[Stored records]
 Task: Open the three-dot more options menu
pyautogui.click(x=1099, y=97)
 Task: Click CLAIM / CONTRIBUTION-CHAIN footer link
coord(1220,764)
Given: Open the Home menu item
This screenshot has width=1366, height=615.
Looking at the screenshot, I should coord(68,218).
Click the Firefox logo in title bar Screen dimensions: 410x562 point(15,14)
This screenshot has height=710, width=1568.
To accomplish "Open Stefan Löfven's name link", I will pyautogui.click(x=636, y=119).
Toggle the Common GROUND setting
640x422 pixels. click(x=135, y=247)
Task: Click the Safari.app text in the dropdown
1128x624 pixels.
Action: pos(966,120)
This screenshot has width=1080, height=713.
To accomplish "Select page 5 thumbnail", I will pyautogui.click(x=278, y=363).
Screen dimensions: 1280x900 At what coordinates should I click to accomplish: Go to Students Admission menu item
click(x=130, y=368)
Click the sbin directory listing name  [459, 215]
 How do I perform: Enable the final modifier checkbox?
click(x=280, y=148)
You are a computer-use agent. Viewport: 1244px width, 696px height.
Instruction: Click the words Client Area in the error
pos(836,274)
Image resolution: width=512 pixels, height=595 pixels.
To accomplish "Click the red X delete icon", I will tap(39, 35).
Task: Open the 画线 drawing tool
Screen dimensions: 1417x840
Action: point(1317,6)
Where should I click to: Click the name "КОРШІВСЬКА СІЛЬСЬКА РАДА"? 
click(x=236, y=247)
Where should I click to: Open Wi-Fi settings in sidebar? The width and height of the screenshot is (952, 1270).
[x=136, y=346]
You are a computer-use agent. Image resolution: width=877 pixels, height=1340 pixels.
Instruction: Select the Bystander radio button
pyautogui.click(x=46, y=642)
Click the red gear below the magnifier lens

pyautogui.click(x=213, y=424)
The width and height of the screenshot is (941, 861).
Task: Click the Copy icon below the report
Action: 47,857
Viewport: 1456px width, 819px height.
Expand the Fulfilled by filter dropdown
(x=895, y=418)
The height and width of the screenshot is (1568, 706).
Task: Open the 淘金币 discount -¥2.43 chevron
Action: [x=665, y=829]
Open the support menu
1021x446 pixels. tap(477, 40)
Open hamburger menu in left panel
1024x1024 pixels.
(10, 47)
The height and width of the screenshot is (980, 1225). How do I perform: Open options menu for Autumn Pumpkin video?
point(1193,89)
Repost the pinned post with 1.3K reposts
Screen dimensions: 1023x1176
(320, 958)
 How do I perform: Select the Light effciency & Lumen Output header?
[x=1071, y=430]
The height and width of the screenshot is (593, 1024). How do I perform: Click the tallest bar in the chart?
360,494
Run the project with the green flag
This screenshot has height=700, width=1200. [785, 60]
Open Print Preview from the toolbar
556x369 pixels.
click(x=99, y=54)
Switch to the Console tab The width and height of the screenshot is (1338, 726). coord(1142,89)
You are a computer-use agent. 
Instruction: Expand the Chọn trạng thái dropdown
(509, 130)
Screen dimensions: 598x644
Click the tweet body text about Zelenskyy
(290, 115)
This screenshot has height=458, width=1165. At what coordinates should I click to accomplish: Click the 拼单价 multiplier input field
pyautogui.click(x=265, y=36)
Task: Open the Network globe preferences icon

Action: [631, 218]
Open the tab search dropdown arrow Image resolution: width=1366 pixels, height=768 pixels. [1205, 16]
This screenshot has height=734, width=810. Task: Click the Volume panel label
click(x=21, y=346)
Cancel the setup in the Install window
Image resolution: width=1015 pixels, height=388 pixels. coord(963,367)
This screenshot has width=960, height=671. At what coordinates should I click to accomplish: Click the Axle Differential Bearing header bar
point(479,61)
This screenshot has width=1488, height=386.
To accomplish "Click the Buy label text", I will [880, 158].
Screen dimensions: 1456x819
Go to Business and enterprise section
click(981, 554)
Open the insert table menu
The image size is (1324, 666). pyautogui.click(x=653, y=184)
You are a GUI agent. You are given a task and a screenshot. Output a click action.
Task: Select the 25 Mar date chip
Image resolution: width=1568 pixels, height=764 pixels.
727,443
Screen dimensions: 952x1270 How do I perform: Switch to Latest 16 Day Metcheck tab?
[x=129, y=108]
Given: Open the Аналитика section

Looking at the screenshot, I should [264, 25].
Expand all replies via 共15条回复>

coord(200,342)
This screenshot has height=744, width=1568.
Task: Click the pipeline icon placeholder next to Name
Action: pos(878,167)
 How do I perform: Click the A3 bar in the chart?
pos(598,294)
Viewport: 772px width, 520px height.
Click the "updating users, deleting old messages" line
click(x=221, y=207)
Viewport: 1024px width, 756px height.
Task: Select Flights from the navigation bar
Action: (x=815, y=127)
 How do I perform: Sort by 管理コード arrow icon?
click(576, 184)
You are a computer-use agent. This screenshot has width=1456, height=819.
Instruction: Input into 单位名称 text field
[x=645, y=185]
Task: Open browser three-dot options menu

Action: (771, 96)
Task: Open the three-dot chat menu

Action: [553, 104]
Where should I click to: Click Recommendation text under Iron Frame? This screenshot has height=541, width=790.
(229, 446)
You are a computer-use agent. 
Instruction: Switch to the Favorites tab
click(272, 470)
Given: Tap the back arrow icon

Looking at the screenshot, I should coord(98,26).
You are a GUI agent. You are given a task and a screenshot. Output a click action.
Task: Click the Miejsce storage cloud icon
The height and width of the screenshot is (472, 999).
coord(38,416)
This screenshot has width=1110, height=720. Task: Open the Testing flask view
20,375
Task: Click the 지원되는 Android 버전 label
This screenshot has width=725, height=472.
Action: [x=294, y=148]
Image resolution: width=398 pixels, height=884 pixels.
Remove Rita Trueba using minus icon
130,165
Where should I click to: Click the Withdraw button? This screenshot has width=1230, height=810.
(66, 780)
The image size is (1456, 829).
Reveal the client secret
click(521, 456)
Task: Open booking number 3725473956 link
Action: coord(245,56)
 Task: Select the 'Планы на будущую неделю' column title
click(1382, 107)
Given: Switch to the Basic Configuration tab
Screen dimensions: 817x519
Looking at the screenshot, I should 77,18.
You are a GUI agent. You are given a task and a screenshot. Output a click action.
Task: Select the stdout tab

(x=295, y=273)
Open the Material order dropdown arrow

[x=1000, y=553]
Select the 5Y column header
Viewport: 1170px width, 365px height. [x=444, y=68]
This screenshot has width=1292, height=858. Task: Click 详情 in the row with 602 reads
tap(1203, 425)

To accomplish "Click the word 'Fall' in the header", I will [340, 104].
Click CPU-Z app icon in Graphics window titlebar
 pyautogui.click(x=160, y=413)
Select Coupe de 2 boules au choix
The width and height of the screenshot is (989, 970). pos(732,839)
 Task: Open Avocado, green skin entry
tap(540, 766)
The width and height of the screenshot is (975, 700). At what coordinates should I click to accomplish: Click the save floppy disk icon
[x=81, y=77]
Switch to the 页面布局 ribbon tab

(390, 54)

(AIM OF THE EXERCISE):
Nothing in the entries may change. Retype them all.

(SOLUTION TO THE PROBLEM):
 Task: Open the three-dot more options menu
pyautogui.click(x=1099, y=97)
 Task: Click CLAIM / CONTRIBUTION-CHAIN footer link
coord(1220,764)
Given: Open the Home menu item
This screenshot has width=1366, height=615.
Looking at the screenshot, I should coord(68,218).
Click the Firefox logo in title bar Screen dimensions: 410x562 point(15,14)
This screenshot has height=710, width=1568.
To accomplish "Open Stefan Löfven's name link", I will pyautogui.click(x=636, y=119).
Toggle the Common GROUND setting
640x422 pixels. click(x=135, y=247)
Task: Click the Safari.app text in the dropdown
1128x624 pixels.
Action: pos(966,120)
This screenshot has width=1080, height=713.
To accomplish "Select page 5 thumbnail", I will pyautogui.click(x=278, y=363).
Screen dimensions: 1280x900 At what coordinates should I click to accomplish: Go to Students Admission menu item
click(x=130, y=368)
Click the sbin directory listing name  [459, 215]
 How do I perform: Enable the final modifier checkbox?
click(x=280, y=148)
You are a computer-use agent. Viewport: 1244px width, 696px height.
Instruction: Click the words Client Area in the error
pos(836,274)
Image resolution: width=512 pixels, height=595 pixels.
To accomplish "Click the red X delete icon", I will tap(39, 35).
Task: Open the 画线 drawing tool
Screen dimensions: 1417x840
Action: point(1317,6)
Where should I click to: Click the name "КОРШІВСЬКА СІЛЬСЬКА РАДА"? 
click(x=236, y=247)
Where should I click to: Open Wi-Fi settings in sidebar? The width and height of the screenshot is (952, 1270).
[x=136, y=346]
You are a computer-use agent. Image resolution: width=877 pixels, height=1340 pixels.
Instruction: Select the Bystander radio button
pyautogui.click(x=46, y=642)
Click the red gear below the magnifier lens

pyautogui.click(x=213, y=424)
The width and height of the screenshot is (941, 861).
Task: Click the Copy icon below the report
Action: 47,857
Viewport: 1456px width, 819px height.
Expand the Fulfilled by filter dropdown
(x=895, y=418)
The height and width of the screenshot is (1568, 706).
Task: Open the 淘金币 discount -¥2.43 chevron
Action: [x=665, y=829]
Open the support menu
1021x446 pixels. tap(477, 40)
Open hamburger menu in left panel
1024x1024 pixels.
(10, 47)
The height and width of the screenshot is (980, 1225). How do I perform: Open options menu for Autumn Pumpkin video?
point(1193,89)
Repost the pinned post with 1.3K reposts
Screen dimensions: 1023x1176
(320, 958)
 How do I perform: Select the Light effciency & Lumen Output header?
[x=1071, y=430]
The height and width of the screenshot is (593, 1024). How do I perform: Click the tallest bar in the chart?
360,494
Run the project with the green flag
This screenshot has height=700, width=1200. [785, 60]
Open Print Preview from the toolbar
556x369 pixels.
click(x=99, y=54)
Switch to the Console tab The width and height of the screenshot is (1338, 726). coord(1142,89)
You are a computer-use agent. 
Instruction: Expand the Chọn trạng thái dropdown
(509, 130)
Screen dimensions: 598x644
Click the tweet body text about Zelenskyy
(290, 115)
This screenshot has height=458, width=1165. At what coordinates should I click to accomplish: Click the 拼单价 multiplier input field
pyautogui.click(x=265, y=36)
Task: Open the Network globe preferences icon

Action: [631, 218]
Open the tab search dropdown arrow Image resolution: width=1366 pixels, height=768 pixels. [1205, 16]
This screenshot has height=734, width=810. Task: Click the Volume panel label
click(x=21, y=346)
Cancel the setup in the Install window
Image resolution: width=1015 pixels, height=388 pixels. coord(963,367)
This screenshot has width=960, height=671. At what coordinates should I click to accomplish: Click the Axle Differential Bearing header bar
point(479,61)
This screenshot has width=1488, height=386.
To accomplish "Click the Buy label text", I will [880, 158].
Screen dimensions: 1456x819
Go to Business and enterprise section
click(981, 554)
Open the insert table menu
The image size is (1324, 666). pyautogui.click(x=653, y=184)
You are a GUI agent. You are given a task and a screenshot. Output a click action.
Task: Select the 25 Mar date chip
Image resolution: width=1568 pixels, height=764 pixels.
727,443
Screen dimensions: 952x1270 How do I perform: Switch to Latest 16 Day Metcheck tab?
[x=129, y=108]
Given: Open the Аналитика section

Looking at the screenshot, I should [264, 25].
Expand all replies via 共15条回复>

coord(200,342)
This screenshot has height=744, width=1568.
Task: Click the pipeline icon placeholder next to Name
Action: pos(878,167)
 How do I perform: Click the A3 bar in the chart?
pos(598,294)
Viewport: 772px width, 520px height.
Click the "updating users, deleting old messages" line
click(x=221, y=207)
Viewport: 1024px width, 756px height.
Task: Select Flights from the navigation bar
Action: (x=815, y=127)
 How do I perform: Sort by 管理コード arrow icon?
click(576, 184)
You are a computer-use agent. This screenshot has width=1456, height=819.
Instruction: Input into 单位名称 text field
[x=645, y=185]
Task: Open browser three-dot options menu

Action: (771, 96)
Task: Open the three-dot chat menu

Action: [553, 104]
Where should I click to: Click Recommendation text under Iron Frame? This screenshot has height=541, width=790.
(229, 446)
You are a computer-use agent. 
Instruction: Switch to the Favorites tab
click(272, 470)
Given: Tap the back arrow icon

Looking at the screenshot, I should coord(98,26).
You are a GUI agent. You are given a task and a screenshot. Output a click action.
Task: Click the Miejsce storage cloud icon
The height and width of the screenshot is (472, 999).
coord(38,416)
This screenshot has width=1110, height=720. Task: Open the Testing flask view
20,375
Task: Click the 지원되는 Android 버전 label
This screenshot has width=725, height=472.
Action: [x=294, y=148]
Image resolution: width=398 pixels, height=884 pixels.
Remove Rita Trueba using minus icon
130,165
Where should I click to: Click the Withdraw button? This screenshot has width=1230, height=810.
(66, 780)
The image size is (1456, 829).
Reveal the client secret
click(521, 456)
Task: Open booking number 3725473956 link
Action: coord(245,56)
 Task: Select the 'Планы на будущую неделю' column title
click(1382, 107)
Given: Switch to the Basic Configuration tab
Screen dimensions: 817x519
Looking at the screenshot, I should 77,18.
You are a GUI agent. You are given a task and a screenshot. Output a click action.
Task: Select the stdout tab

(x=295, y=273)
Open the Material order dropdown arrow

[x=1000, y=553]
Select the 5Y column header
Viewport: 1170px width, 365px height. [x=444, y=68]
This screenshot has width=1292, height=858. Task: Click 详情 in the row with 602 reads
tap(1203, 425)

To accomplish "Click the word 'Fall' in the header", I will [340, 104].
Click CPU-Z app icon in Graphics window titlebar
 pyautogui.click(x=160, y=413)
Select Coupe de 2 boules au choix
The width and height of the screenshot is (989, 970). pos(732,839)
 Task: Open Avocado, green skin entry
tap(540, 766)
The width and height of the screenshot is (975, 700). At what coordinates should I click to accomplish: Click the save floppy disk icon
[x=81, y=77]
Switch to the 页面布局 ribbon tab

(390, 54)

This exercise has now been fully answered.